2011-06-15, 10:28
|
#1
|
Zakorzenienie
Zarejestrowany: 2007-11
Lokalizacja: gdzieś tam........
Wiadomości: 3 604
|
Wakacyjne przygody na Mazurach
Witam
Od kiedy pamietam wakacje zawsze spedzalismy w tym samym miejscu. Cale 2 miesiace, wyjezdzalismy w dzien, kiedy konczylismy szkole i wracalismy tuz przed rozpoczeciem kolejnego roku szkolnego.
Las, laka, jezioro, domek bez pradu i wody. Co roku myslalam - znow to samo, nudy...
Jednak z perspektywy minionego czasu mysle, ze to byl swietny czas!
W swoim miniblogu bede opisywac ciekawe historia, zamieszczala zdjecia z wakacji swojego dziecinstwa i zaproponuje kilka ciekawych miejsc do zwiedzenia!

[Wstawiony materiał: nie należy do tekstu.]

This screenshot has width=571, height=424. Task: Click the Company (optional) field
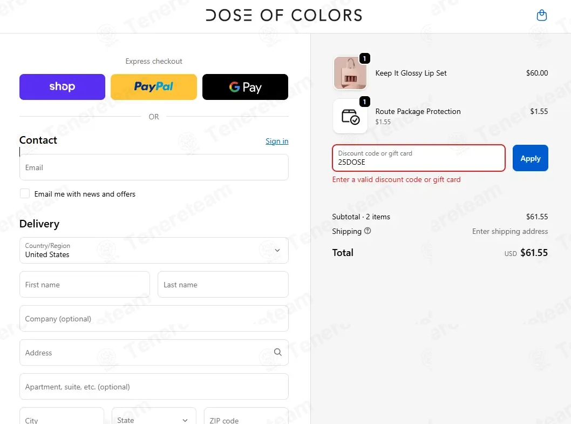(154, 319)
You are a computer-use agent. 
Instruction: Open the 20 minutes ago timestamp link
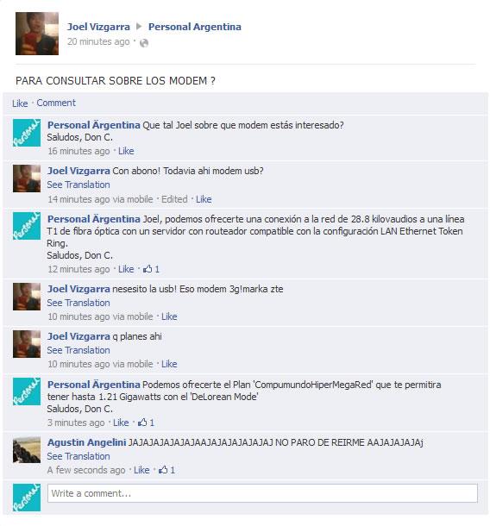(98, 41)
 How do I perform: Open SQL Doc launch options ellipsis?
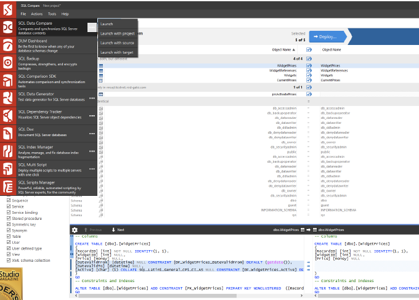pyautogui.click(x=92, y=133)
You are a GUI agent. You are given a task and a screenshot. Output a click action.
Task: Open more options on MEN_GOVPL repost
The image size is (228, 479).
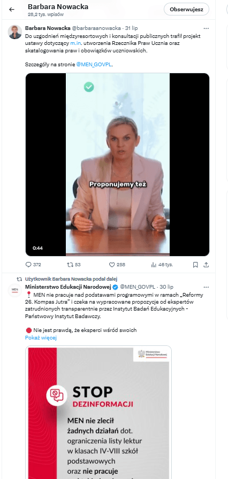click(206, 287)
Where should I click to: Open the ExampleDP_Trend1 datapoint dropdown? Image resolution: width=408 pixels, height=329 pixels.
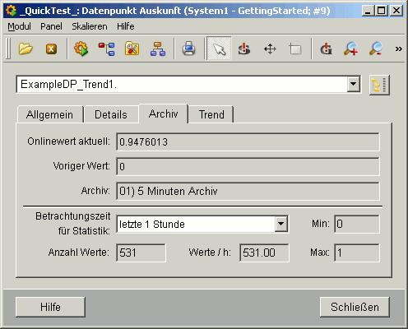coord(354,84)
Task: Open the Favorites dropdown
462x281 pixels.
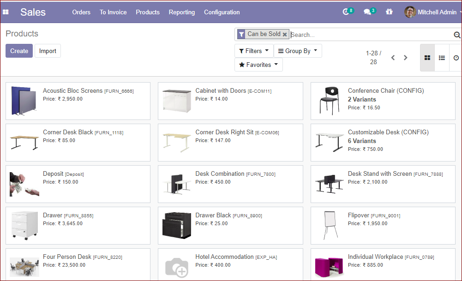Action: (258, 65)
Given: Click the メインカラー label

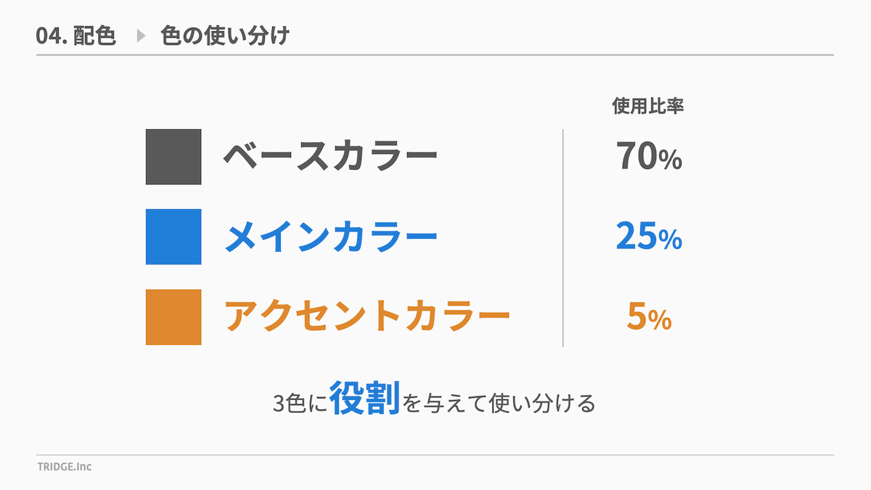Looking at the screenshot, I should click(330, 237).
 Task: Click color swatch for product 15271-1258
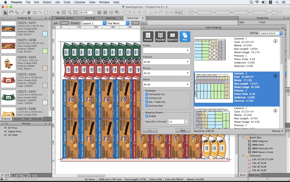pyautogui.click(x=45, y=51)
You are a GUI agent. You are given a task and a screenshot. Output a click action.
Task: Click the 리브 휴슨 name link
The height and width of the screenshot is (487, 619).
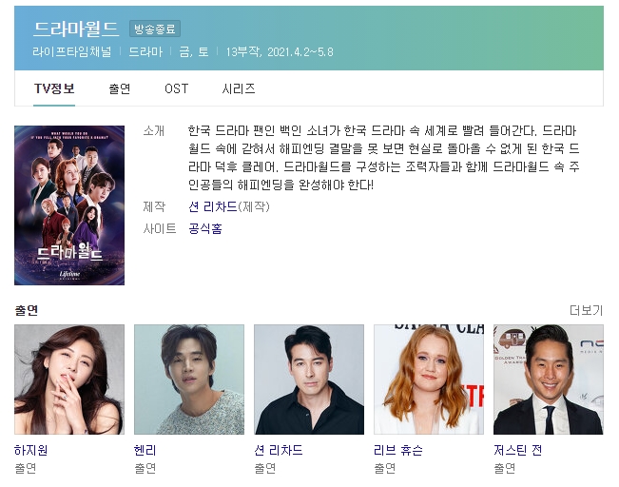(x=398, y=450)
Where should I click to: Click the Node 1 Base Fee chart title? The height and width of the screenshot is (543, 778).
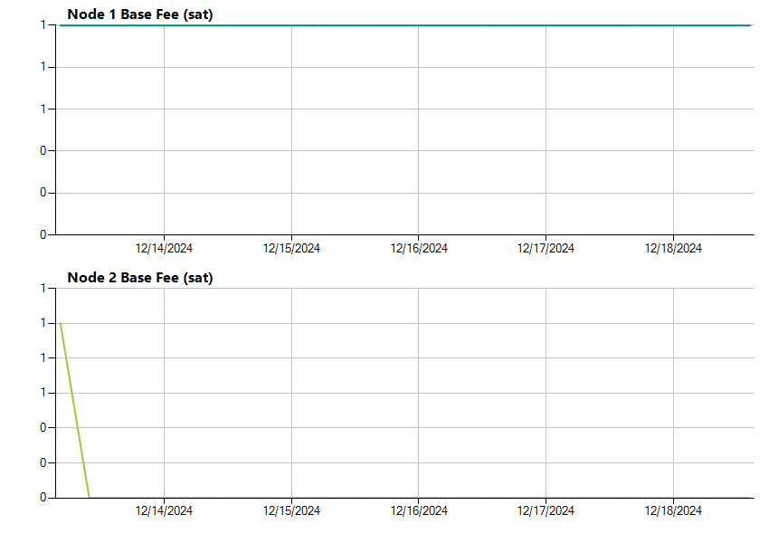[140, 14]
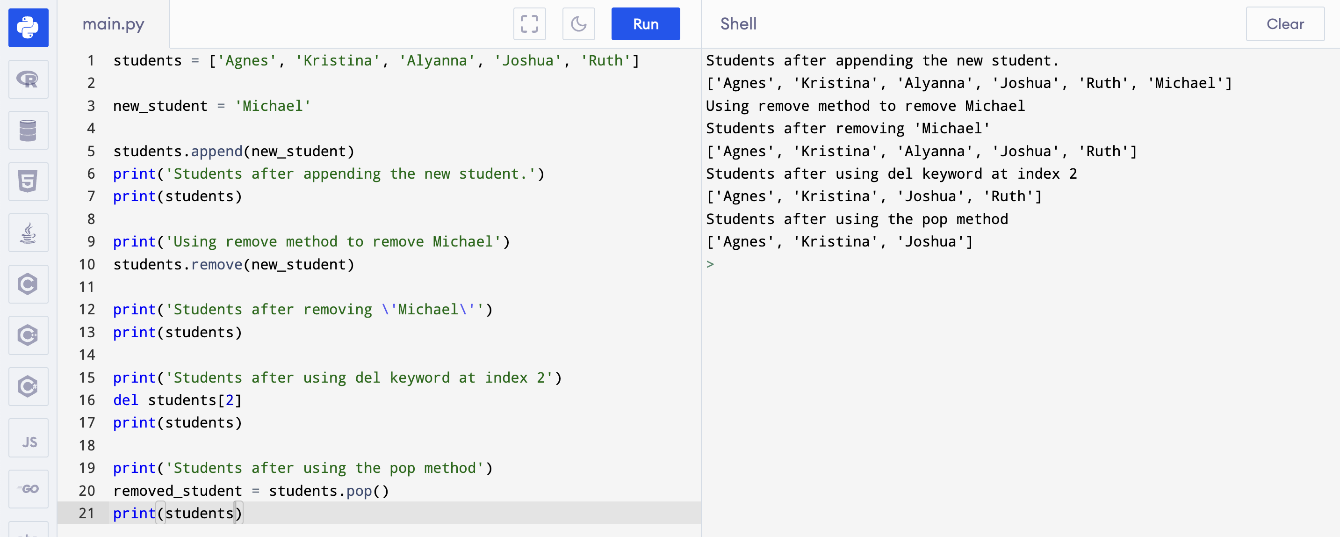Click the Shell panel tab
This screenshot has width=1340, height=537.
coord(738,23)
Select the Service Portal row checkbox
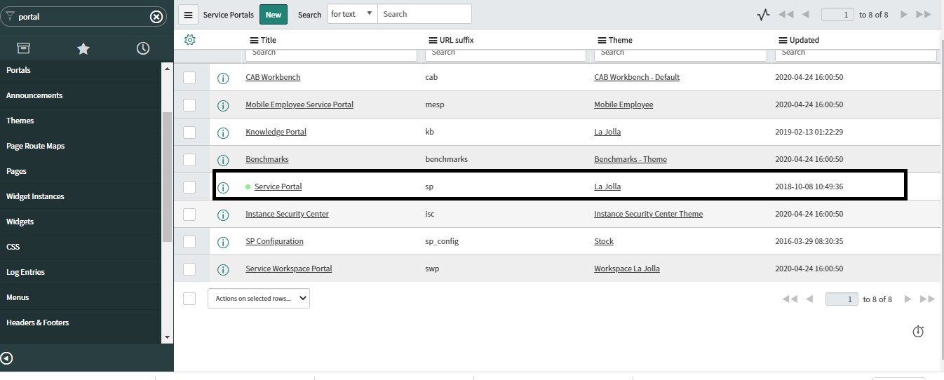 (x=189, y=187)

Za praszam do odwiedzania mojego watku
W naszym domku zawsze bylo duzo ludzi, cala rodzina sie tam zjezdzala. Chociaz tak na prawde domek nie byl duzy, 3 pokoje i kuchnia. W pokojach materace i takim sposobem bywaly dni kiedy nawet 30 osob tam nocowalo. Obiadki gotowala babcia. Chcielismy nalesniki z malinami, albo poziomkami - szlismy zbierac owoce i mielismy pyszny obiad, tak samo jesli mielismy ochote na pierogi z jagodami albo sos grzybowy.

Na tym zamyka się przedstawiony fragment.